El nuevo plan era ir a Vancouver.
Caminamos por los kilómetros de llanura y al pisar el bosque empezamos a correr. Los troncos robustos cada vez se alejaban menos. Las luces místicas dentro de los árboles se hicieron ver, y entre ambos, el portal en su más espléndida refracción. Lo atravesamos, suspendiéndonos por milésima de segundo. Después de sentir que me ahogaba por falta de aire, llegamos a Vancouver estrellándonos contra en suelo. Di un par de vueltas más que Eric, frenando contra un árbol cuyo impacto lo sacudió. Inevitablemente el golpe me sacó el aire de los pulmones. Abrí la boca en busca de oxígeno pudiéndolo recibir a duras penas. Unos brazos se aproximaron y arrastraron:
—Casi te matas. ¿Entiendes que si en vez de haberte dado en el estómago te das en la cabeza, te matas?
¿Cómo le decía a Eric que tratar de levantarme no ayudaba? Las palabras solo se reproducían en mi cabeza. Me dejó tumbada, hecha un ovillo.
—¿No hay otra... otra manera de caer que no sea con un golpe?
—Te acostumbrarás con el tiempo.
El aire me llenó el pecho luego de unos cuantos de minutos.
—¿Te sientes mejor? —preguntó.
Tragué seco.
—Un poco, gracias. —Me coloqué la mano en el estómago.
Las pulsaciones se calmaron en cuanto pude respirar sin necesidad de abrir la boca.

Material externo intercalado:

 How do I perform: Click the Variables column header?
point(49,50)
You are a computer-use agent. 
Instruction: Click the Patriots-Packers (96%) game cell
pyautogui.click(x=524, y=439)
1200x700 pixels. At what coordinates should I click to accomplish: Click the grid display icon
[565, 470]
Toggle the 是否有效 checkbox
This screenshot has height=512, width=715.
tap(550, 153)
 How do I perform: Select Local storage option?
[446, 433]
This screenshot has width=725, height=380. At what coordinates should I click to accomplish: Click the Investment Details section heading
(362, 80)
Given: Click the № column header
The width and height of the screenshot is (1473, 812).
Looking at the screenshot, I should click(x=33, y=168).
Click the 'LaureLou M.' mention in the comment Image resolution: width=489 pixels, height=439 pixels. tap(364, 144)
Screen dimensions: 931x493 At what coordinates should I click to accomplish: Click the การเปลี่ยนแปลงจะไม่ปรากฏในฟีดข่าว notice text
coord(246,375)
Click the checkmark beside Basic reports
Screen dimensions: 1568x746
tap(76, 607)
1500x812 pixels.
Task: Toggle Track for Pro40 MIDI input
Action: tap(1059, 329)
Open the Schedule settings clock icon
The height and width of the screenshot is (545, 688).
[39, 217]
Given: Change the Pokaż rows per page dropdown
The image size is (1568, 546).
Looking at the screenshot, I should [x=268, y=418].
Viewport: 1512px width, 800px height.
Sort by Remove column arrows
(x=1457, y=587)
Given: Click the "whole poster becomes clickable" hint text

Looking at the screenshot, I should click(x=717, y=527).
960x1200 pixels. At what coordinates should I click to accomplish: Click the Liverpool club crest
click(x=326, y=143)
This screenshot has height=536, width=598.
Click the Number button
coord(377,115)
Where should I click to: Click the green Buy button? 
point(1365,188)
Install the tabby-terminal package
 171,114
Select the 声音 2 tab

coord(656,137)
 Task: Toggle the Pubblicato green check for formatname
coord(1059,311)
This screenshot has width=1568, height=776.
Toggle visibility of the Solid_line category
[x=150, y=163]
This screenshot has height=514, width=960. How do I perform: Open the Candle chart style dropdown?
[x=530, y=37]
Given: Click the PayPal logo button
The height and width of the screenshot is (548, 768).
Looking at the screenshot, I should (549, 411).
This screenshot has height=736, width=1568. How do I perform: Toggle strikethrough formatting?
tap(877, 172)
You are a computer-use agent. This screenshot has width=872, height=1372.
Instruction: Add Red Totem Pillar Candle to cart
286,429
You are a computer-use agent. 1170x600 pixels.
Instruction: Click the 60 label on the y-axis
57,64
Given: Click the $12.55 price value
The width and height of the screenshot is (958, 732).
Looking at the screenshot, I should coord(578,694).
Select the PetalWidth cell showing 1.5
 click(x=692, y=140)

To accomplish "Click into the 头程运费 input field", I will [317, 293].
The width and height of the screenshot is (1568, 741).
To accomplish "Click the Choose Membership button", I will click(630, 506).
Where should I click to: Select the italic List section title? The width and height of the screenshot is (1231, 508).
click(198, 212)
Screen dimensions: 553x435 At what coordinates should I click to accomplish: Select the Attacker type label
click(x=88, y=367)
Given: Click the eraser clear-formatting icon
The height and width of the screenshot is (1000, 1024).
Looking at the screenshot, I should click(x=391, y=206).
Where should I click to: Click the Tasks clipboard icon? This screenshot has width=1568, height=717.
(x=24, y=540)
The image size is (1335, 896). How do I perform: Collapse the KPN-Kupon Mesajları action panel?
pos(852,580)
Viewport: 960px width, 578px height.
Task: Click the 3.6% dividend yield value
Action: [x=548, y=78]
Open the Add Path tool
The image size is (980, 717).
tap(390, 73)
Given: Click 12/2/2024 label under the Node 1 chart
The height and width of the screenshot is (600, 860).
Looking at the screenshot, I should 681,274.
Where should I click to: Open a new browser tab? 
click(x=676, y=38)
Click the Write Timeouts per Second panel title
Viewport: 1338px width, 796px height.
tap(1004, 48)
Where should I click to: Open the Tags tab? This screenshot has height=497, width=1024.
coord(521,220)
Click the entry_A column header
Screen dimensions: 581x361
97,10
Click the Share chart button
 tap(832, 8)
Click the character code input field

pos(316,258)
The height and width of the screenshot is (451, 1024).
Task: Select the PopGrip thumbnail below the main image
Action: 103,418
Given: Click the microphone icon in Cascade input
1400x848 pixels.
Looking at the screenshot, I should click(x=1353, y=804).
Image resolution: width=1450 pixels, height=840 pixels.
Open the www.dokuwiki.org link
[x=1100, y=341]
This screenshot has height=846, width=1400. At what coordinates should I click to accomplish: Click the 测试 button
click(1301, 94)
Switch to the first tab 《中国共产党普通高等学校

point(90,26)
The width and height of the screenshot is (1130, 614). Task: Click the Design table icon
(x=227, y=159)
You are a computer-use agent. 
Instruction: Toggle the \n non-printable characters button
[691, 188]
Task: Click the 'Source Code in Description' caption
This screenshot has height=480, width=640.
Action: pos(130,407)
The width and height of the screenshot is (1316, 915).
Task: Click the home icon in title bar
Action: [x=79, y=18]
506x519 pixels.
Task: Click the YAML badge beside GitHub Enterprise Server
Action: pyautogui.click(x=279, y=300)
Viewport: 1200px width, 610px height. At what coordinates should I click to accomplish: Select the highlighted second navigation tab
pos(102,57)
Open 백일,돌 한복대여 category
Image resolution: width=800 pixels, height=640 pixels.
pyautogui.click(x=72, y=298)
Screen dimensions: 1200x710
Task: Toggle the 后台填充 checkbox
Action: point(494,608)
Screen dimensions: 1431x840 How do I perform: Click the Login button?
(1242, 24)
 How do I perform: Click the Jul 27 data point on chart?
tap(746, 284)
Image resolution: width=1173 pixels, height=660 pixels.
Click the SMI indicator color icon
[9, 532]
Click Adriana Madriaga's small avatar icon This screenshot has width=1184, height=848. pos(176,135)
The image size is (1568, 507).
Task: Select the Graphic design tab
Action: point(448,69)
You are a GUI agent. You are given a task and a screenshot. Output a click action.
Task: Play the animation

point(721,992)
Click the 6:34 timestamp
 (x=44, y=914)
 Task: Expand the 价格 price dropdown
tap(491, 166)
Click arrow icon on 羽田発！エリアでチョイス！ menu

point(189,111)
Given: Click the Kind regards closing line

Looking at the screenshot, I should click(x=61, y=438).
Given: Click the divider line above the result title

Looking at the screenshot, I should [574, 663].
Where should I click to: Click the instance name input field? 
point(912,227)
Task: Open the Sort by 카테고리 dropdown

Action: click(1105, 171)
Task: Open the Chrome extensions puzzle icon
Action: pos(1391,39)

—Hay que irnos. —Me levantó con cuidado.
Traté de caminar por mi cuenta, alejándome de él. No deseaba que tuviese que cargar con mis pesares. Eric me sujetó por un costado al observar mi postura chueca.
—Déjate ayudar, ¿quieres? No entiendo cuál es ese afán tuyo de rechazar a las personas cuando muestran compasión por ti.
Volví la cara, exhausta. Lo llevaría a mi casa esperando haber tomado la ruta correcta.
Dejé de necesitarlo cuando pude enderezarme.
Ya cerca, se notaba a varios metros la ventana escarranchada de mi cuarto.
—¿Ves esa ventana? —Señalé con el dedo—. Por ahí salté cuando el espíritu me persiguió.
—No está tan alta —comentó.
—Para alguien que no salta ni la cuerda, sí.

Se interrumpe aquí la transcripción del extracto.